§ Objective
Rewrite every line of the material below as a JSON list of strings, one string per line, and leave out any blank lines.

+++++

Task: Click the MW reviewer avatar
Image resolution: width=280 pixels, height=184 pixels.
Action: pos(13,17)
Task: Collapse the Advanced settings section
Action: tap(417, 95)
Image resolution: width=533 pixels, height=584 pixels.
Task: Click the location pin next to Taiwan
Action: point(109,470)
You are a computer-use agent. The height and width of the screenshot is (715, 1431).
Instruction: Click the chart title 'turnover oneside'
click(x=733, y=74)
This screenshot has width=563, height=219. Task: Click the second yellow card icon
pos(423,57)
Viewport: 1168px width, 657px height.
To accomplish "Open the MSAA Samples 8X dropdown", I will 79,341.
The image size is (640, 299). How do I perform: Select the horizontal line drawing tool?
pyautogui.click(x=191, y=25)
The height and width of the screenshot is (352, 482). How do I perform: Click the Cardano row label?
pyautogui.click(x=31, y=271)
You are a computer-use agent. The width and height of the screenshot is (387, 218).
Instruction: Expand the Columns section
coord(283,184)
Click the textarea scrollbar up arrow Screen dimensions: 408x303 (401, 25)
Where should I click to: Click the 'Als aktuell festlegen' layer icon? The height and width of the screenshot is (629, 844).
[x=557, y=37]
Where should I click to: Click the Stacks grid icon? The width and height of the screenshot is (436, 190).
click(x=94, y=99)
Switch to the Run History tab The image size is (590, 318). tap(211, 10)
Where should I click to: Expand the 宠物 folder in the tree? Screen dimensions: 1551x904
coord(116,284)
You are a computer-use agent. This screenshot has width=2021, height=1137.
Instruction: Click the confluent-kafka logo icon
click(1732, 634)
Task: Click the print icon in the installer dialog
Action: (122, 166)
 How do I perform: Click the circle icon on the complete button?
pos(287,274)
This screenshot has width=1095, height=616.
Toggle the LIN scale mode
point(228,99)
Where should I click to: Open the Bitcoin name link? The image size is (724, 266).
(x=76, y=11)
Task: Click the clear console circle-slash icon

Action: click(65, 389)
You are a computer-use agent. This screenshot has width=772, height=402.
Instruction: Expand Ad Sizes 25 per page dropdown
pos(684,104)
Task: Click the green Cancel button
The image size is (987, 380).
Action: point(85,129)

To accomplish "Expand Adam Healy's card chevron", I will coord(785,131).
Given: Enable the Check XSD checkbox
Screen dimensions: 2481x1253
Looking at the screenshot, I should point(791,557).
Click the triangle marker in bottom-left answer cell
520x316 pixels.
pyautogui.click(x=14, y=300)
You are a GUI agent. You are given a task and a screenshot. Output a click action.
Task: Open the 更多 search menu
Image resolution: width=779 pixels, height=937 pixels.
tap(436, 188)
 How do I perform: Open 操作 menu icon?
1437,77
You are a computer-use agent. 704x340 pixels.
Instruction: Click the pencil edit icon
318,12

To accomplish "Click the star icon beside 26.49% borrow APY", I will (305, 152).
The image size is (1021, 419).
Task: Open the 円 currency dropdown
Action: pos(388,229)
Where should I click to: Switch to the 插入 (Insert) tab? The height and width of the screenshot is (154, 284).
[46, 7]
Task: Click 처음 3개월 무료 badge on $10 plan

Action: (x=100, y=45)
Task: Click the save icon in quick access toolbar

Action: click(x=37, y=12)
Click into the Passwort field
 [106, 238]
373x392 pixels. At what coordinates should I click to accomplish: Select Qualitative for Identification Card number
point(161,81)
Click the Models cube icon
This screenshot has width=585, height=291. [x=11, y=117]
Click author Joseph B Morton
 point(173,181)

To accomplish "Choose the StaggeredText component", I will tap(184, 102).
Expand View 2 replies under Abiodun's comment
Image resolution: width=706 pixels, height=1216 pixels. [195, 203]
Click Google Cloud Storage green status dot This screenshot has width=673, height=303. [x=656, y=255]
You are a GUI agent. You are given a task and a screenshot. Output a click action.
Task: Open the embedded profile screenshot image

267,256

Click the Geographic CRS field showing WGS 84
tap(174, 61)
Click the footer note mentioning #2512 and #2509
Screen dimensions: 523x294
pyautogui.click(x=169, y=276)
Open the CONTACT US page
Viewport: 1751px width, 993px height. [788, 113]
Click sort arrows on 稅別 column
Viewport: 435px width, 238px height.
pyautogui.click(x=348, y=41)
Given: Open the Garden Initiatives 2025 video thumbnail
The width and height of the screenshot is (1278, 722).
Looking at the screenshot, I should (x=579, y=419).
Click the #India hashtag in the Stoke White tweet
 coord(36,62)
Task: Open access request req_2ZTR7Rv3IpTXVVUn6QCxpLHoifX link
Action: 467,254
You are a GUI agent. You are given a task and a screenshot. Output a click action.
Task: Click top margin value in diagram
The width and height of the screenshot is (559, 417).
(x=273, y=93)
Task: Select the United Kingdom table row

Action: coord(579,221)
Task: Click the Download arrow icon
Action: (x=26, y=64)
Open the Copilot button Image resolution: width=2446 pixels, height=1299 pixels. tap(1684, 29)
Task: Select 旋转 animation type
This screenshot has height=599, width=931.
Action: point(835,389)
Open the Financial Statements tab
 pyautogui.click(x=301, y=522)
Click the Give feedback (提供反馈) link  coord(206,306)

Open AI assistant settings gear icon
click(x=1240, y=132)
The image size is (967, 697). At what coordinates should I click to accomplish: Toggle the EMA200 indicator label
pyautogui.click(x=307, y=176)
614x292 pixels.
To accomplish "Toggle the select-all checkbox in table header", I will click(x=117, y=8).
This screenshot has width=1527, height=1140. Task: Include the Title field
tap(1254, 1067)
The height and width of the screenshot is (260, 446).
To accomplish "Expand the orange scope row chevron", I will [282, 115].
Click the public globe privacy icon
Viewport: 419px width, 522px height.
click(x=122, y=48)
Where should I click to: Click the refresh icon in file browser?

+++++

§ Exercise solution
[
  "Task: Click the MW reviewer avatar",
  "Image resolution: width=280 pixels, height=184 pixels.",
  "Action: pos(13,17)",
  "Task: Collapse the Advanced settings section",
  "Action: tap(417, 95)",
  "Image resolution: width=533 pixels, height=584 pixels.",
  "Task: Click the location pin next to Taiwan",
  "Action: point(109,470)",
  "You are a computer-use agent. The height and width of the screenshot is (715, 1431).",
  "Instruction: Click the chart title 'turnover oneside'",
  "click(x=733, y=74)",
  "This screenshot has width=563, height=219. Task: Click the second yellow card icon",
  "pos(423,57)",
  "Viewport: 1168px width, 657px height.",
  "To accomplish \"Open the MSAA Samples 8X dropdown\", I will 79,341.",
  "The image size is (640, 299). How do I perform: Select the horizontal line drawing tool?",
  "pyautogui.click(x=191, y=25)",
  "The height and width of the screenshot is (352, 482). How do I perform: Click the Cardano row label?",
  "pyautogui.click(x=31, y=271)",
  "You are a computer-use agent. The width and height of the screenshot is (387, 218).",
  "Instruction: Expand the Columns section",
  "coord(283,184)",
  "Click the textarea scrollbar up arrow Screen dimensions: 408x303 (401, 25)",
  "Where should I click to: Click the 'Als aktuell festlegen' layer icon? The height and width of the screenshot is (629, 844).",
  "[x=557, y=37]",
  "Where should I click to: Click the Stacks grid icon? The width and height of the screenshot is (436, 190).",
  "click(x=94, y=99)",
  "Switch to the Run History tab The image size is (590, 318). tap(211, 10)",
  "Where should I click to: Expand the 宠物 folder in the tree? Screen dimensions: 1551x904",
  "coord(116,284)",
  "You are a computer-use agent. This screenshot has width=2021, height=1137.",
  "Instruction: Click the confluent-kafka logo icon",
  "click(1732, 634)",
  "Task: Click the print icon in the installer dialog",
  "Action: (122, 166)",
  " How do I perform: Click the circle icon on the complete button?",
  "pos(287,274)",
  "This screenshot has width=1095, height=616.",
  "Toggle the LIN scale mode",
  "point(228,99)",
  "Where should I click to: Open the Bitcoin name link? The image size is (724, 266).",
  "(x=76, y=11)",
  "Task: Click the clear console circle-slash icon",
  "Action: click(65, 389)",
  "You are a computer-use agent. This screenshot has width=772, height=402.",
  "Instruction: Expand Ad Sizes 25 per page dropdown",
  "pos(684,104)",
  "Task: Click the green Cancel button",
  "The image size is (987, 380).",
  "Action: point(85,129)",
  "To accomplish \"Expand Adam Healy's card chevron\", I will coord(785,131).",
  "Given: Enable the Check XSD checkbox",
  "Screen dimensions: 2481x1253",
  "Looking at the screenshot, I should point(791,557).",
  "Click the triangle marker in bottom-left answer cell",
  "520x316 pixels.",
  "pyautogui.click(x=14, y=300)",
  "You are a GUI agent. You are given a task and a screenshot. Output a click action.",
  "Task: Open the 更多 search menu",
  "Image resolution: width=779 pixels, height=937 pixels.",
  "tap(436, 188)",
  " How do I perform: Open 操作 menu icon?",
  "1437,77",
  "You are a computer-use agent. 704x340 pixels.",
  "Instruction: Click the pencil edit icon",
  "318,12",
  "To accomplish \"Click the star icon beside 26.49% borrow APY\", I will (305, 152).",
  "The image size is (1021, 419).",
  "Task: Open the 円 currency dropdown",
  "Action: pos(388,229)",
  "Where should I click to: Switch to the 插入 (Insert) tab? The height and width of the screenshot is (154, 284).",
  "[46, 7]",
  "Task: Click 처음 3개월 무료 badge on $10 plan",
  "Action: (x=100, y=45)",
  "Task: Click the save icon in quick access toolbar",
  "Action: click(x=37, y=12)",
  "Click into the Passwort field",
  " [106, 238]",
  "373x392 pixels. At what coordinates should I click to accomplish: Select Qualitative for Identification Card number",
  "point(161,81)",
  "Click the Models cube icon",
  "This screenshot has width=585, height=291. [x=11, y=117]",
  "Click author Joseph B Morton",
  " point(173,181)",
  "To accomplish \"Choose the StaggeredText component\", I will tap(184, 102).",
  "Expand View 2 replies under Abiodun's comment",
  "Image resolution: width=706 pixels, height=1216 pixels. [195, 203]",
  "Click Google Cloud Storage green status dot This screenshot has width=673, height=303. [x=656, y=255]",
  "You are a GUI agent. You are given a task and a screenshot. Output a click action.",
  "Task: Open the embedded profile screenshot image",
  "267,256",
  "Click the Geographic CRS field showing WGS 84",
  "tap(174, 61)",
  "Click the footer note mentioning #2512 and #2509",
  "Screen dimensions: 523x294",
  "pyautogui.click(x=169, y=276)",
  "Open the CONTACT US page",
  "Viewport: 1751px width, 993px height. [788, 113]",
  "Click sort arrows on 稅別 column",
  "Viewport: 435px width, 238px height.",
  "pyautogui.click(x=348, y=41)",
  "Given: Open the Garden Initiatives 2025 video thumbnail",
  "The width and height of the screenshot is (1278, 722).",
  "Looking at the screenshot, I should (x=579, y=419).",
  "Click the #India hashtag in the Stoke White tweet",
  " coord(36,62)",
  "Task: Open access request req_2ZTR7Rv3IpTXVVUn6QCxpLHoifX link",
  "Action: 467,254",
  "You are a GUI agent. You are given a task and a screenshot. Output a click action.",
  "Task: Click top margin value in diagram",
  "The width and height of the screenshot is (559, 417).",
  "(x=273, y=93)",
  "Task: Select the United Kingdom table row",
  "Action: coord(579,221)",
  "Task: Click the Download arrow icon",
  "Action: (x=26, y=64)",
  "Open the Copilot button Image resolution: width=2446 pixels, height=1299 pixels. tap(1684, 29)",
  "Task: Select 旋转 animation type",
  "This screenshot has height=599, width=931.",
  "Action: point(835,389)",
  "Open the Financial Statements tab",
  " pyautogui.click(x=301, y=522)",
  "Click the Give feedback (提供反馈) link  coord(206,306)",
  "Open AI assistant settings gear icon",
  "click(x=1240, y=132)",
  "The image size is (967, 697). At what coordinates should I click to accomplish: Toggle the EMA200 indicator label",
  "pyautogui.click(x=307, y=176)",
  "614x292 pixels.",
  "To accomplish \"Toggle the select-all checkbox in table header\", I will click(x=117, y=8).",
  "This screenshot has width=1527, height=1140. Task: Include the Title field",
  "tap(1254, 1067)",
  "The height and width of the screenshot is (260, 446).",
  "To accomplish \"Expand the orange scope row chevron\", I will [282, 115].",
  "Click the public globe privacy icon",
  "Viewport: 419px width, 522px height.",
  "click(x=122, y=48)",
  "Where should I click to: Click the refresh icon in file browser?"
]